#### WORK TO DO
Reproduce the material between the lines holding "Given: Open selection" and "click(1576, 636)", inclusive, substituting "Lasso" for "Magic Wand" and leaving all else unchanged.
** Start of RECORDS SUPPLIED **
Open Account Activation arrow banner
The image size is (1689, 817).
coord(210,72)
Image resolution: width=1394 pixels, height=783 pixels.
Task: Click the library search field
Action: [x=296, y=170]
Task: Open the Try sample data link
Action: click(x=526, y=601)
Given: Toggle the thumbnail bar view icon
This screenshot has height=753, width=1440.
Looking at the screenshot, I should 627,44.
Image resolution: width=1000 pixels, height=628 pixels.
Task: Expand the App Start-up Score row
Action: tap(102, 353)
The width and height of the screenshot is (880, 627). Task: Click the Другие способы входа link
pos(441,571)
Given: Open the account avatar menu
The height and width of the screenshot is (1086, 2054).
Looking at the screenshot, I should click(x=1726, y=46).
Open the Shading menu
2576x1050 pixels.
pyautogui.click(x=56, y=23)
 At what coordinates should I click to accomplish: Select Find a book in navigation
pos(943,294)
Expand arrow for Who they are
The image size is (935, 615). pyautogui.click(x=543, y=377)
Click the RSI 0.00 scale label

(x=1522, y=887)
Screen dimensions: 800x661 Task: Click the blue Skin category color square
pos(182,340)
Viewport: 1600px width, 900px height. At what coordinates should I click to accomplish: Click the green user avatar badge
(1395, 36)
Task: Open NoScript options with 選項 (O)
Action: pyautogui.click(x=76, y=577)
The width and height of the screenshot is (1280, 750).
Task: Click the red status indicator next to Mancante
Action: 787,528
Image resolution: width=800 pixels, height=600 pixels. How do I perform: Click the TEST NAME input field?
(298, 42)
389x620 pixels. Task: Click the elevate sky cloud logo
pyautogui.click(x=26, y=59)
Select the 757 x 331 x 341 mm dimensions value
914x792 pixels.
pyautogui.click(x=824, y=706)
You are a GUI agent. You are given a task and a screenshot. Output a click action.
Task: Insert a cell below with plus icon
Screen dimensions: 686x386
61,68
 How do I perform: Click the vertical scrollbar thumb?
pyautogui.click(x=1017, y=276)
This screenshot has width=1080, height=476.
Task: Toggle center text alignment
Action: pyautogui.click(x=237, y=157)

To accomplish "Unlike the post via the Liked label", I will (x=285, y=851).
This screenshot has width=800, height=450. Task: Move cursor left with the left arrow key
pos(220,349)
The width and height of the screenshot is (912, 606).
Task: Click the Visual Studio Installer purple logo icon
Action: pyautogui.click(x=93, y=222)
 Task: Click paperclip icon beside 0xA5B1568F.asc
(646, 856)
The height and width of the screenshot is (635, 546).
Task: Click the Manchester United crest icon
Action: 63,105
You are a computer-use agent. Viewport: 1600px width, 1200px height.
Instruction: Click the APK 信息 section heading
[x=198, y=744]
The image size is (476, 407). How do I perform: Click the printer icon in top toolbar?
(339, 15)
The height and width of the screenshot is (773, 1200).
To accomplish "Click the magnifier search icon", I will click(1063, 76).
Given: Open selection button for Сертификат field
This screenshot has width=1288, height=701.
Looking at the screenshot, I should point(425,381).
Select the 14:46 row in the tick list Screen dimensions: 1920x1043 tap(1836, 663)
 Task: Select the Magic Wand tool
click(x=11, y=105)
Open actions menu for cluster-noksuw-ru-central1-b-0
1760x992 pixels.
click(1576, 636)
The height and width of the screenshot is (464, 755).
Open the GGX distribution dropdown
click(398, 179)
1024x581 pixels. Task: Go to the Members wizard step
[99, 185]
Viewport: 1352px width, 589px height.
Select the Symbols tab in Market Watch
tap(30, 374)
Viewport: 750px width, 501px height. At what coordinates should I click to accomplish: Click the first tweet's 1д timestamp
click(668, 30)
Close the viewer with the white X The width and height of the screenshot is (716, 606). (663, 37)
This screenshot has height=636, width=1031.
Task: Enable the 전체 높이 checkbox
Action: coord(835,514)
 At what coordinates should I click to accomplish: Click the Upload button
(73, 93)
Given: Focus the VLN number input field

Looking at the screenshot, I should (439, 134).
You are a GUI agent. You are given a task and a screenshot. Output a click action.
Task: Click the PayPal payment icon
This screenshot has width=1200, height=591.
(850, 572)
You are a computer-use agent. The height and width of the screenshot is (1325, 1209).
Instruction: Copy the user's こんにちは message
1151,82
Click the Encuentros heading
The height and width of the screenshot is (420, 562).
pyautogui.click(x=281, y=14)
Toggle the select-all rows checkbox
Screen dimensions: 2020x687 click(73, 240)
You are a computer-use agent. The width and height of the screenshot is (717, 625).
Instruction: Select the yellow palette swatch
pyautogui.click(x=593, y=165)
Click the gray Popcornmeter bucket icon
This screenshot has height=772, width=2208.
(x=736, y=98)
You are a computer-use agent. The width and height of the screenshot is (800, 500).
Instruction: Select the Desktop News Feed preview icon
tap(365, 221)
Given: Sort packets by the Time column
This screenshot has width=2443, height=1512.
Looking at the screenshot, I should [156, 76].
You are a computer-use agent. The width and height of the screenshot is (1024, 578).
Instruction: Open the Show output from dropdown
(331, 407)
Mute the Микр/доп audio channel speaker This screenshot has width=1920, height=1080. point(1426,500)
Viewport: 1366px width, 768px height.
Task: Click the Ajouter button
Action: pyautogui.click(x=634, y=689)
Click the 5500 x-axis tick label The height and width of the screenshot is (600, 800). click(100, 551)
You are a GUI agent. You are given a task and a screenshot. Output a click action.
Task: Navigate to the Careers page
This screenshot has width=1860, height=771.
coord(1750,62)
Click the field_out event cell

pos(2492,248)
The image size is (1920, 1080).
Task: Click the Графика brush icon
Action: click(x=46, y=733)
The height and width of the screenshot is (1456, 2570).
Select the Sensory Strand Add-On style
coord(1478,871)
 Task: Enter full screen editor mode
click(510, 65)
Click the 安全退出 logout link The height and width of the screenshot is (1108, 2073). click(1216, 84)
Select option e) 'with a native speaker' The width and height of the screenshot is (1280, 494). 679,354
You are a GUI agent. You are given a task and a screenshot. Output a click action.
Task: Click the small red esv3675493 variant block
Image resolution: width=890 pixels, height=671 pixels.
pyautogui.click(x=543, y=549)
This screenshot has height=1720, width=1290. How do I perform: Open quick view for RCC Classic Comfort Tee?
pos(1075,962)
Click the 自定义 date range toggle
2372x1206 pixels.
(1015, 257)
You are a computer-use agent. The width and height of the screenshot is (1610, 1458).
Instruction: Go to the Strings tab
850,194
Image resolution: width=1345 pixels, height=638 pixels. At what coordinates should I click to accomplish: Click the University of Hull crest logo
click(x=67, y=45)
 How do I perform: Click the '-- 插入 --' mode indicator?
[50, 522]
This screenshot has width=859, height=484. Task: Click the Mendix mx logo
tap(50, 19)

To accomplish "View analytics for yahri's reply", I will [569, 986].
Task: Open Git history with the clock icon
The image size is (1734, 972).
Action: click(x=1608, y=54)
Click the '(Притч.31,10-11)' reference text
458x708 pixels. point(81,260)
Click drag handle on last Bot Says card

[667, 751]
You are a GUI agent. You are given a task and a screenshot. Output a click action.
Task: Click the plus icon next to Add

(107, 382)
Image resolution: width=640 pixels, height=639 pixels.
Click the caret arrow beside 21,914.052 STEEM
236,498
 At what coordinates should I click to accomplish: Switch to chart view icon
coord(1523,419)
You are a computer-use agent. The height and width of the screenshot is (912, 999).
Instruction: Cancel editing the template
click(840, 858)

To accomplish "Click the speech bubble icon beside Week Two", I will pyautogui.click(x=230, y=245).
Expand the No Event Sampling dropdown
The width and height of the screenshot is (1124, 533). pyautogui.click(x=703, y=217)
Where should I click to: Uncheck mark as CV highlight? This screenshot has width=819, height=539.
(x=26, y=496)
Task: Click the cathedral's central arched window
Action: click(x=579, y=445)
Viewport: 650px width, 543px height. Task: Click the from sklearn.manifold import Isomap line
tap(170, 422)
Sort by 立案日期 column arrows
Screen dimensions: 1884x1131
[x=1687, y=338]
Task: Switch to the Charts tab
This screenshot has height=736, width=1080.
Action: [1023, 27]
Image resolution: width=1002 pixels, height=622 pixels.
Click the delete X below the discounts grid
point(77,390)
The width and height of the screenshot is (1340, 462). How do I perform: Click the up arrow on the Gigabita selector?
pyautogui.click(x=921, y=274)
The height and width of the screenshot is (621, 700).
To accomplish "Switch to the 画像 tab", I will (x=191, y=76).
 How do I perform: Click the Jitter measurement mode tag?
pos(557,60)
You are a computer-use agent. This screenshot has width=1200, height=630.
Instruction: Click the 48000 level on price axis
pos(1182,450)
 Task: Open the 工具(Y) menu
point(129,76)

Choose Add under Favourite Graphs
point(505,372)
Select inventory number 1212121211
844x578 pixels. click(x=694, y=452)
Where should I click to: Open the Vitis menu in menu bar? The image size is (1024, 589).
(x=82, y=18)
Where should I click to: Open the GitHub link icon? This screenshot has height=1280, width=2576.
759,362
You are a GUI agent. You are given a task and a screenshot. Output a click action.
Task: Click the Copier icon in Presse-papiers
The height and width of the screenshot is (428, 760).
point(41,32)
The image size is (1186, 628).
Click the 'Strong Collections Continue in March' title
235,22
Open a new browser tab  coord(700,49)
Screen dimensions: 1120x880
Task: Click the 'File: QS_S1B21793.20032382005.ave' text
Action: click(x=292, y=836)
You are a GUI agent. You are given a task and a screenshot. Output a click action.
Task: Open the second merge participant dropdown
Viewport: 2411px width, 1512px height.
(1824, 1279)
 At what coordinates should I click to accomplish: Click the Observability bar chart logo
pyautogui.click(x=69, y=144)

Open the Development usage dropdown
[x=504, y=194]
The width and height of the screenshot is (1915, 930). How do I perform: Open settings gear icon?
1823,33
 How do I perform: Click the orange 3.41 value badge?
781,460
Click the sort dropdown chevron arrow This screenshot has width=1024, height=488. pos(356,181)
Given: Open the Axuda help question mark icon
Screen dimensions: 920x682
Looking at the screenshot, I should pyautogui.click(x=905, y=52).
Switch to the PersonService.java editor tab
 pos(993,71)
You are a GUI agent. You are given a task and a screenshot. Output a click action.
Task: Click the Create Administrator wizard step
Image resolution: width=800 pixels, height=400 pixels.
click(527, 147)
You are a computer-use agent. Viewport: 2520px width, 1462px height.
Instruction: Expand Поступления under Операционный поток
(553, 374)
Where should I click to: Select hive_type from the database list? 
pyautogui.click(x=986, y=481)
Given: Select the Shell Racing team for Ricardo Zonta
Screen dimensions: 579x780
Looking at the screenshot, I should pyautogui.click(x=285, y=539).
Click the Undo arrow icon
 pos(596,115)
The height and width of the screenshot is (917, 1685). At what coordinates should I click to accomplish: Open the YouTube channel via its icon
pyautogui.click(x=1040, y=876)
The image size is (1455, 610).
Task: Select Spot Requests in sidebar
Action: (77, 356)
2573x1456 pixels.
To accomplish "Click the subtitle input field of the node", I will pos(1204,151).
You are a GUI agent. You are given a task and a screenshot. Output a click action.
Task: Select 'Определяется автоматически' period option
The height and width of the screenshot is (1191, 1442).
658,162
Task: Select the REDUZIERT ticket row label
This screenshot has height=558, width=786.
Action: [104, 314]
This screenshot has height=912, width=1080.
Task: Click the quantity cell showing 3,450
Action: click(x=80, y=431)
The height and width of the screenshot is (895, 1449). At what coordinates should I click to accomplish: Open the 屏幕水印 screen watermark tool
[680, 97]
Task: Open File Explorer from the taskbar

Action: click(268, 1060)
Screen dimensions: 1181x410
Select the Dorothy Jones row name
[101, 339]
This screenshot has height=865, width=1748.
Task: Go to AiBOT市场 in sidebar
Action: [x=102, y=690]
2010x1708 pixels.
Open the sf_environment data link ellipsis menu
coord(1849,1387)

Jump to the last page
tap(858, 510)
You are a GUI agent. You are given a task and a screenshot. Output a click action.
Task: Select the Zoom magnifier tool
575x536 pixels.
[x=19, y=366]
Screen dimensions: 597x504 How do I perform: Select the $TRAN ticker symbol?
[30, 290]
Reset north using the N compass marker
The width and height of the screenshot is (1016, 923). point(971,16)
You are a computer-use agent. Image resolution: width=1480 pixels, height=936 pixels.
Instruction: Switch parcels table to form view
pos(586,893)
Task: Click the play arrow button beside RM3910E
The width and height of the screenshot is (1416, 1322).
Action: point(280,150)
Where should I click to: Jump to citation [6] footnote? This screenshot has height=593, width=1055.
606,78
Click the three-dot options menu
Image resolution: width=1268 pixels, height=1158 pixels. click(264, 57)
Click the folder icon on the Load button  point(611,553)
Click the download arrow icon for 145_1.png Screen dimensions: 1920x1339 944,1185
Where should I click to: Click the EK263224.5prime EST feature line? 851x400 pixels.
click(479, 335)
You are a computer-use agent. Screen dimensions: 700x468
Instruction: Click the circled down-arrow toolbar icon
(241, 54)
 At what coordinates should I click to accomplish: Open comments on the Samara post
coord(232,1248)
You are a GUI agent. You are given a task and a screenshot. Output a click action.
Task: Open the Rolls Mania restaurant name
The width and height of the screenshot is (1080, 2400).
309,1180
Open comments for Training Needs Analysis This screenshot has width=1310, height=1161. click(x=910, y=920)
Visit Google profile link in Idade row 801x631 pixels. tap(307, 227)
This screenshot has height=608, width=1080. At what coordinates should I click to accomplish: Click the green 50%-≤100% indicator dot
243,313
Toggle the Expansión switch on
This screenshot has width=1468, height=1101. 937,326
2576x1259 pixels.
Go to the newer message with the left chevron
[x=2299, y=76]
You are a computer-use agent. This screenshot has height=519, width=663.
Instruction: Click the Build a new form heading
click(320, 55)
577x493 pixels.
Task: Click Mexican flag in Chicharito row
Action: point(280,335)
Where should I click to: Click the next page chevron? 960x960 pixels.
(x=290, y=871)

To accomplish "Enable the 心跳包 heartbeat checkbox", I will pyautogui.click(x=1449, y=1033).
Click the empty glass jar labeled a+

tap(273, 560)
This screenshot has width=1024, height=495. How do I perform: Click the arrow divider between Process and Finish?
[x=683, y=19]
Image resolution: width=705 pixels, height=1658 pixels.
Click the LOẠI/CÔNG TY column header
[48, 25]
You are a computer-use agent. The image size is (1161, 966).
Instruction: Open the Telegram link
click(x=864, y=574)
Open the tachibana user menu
** End of RECORDS SUPPLIED **
#### RESULT OF THE TASK
Given: Open selection button for Сертификат field
This screenshot has width=1288, height=701.
Looking at the screenshot, I should point(425,381).
Select the 14:46 row in the tick list Screen dimensions: 1920x1043 tap(1836, 663)
 Task: Select the Lasso tool
click(x=11, y=105)
Open actions menu for cluster-noksuw-ru-central1-b-0
1760x992 pixels.
click(1576, 636)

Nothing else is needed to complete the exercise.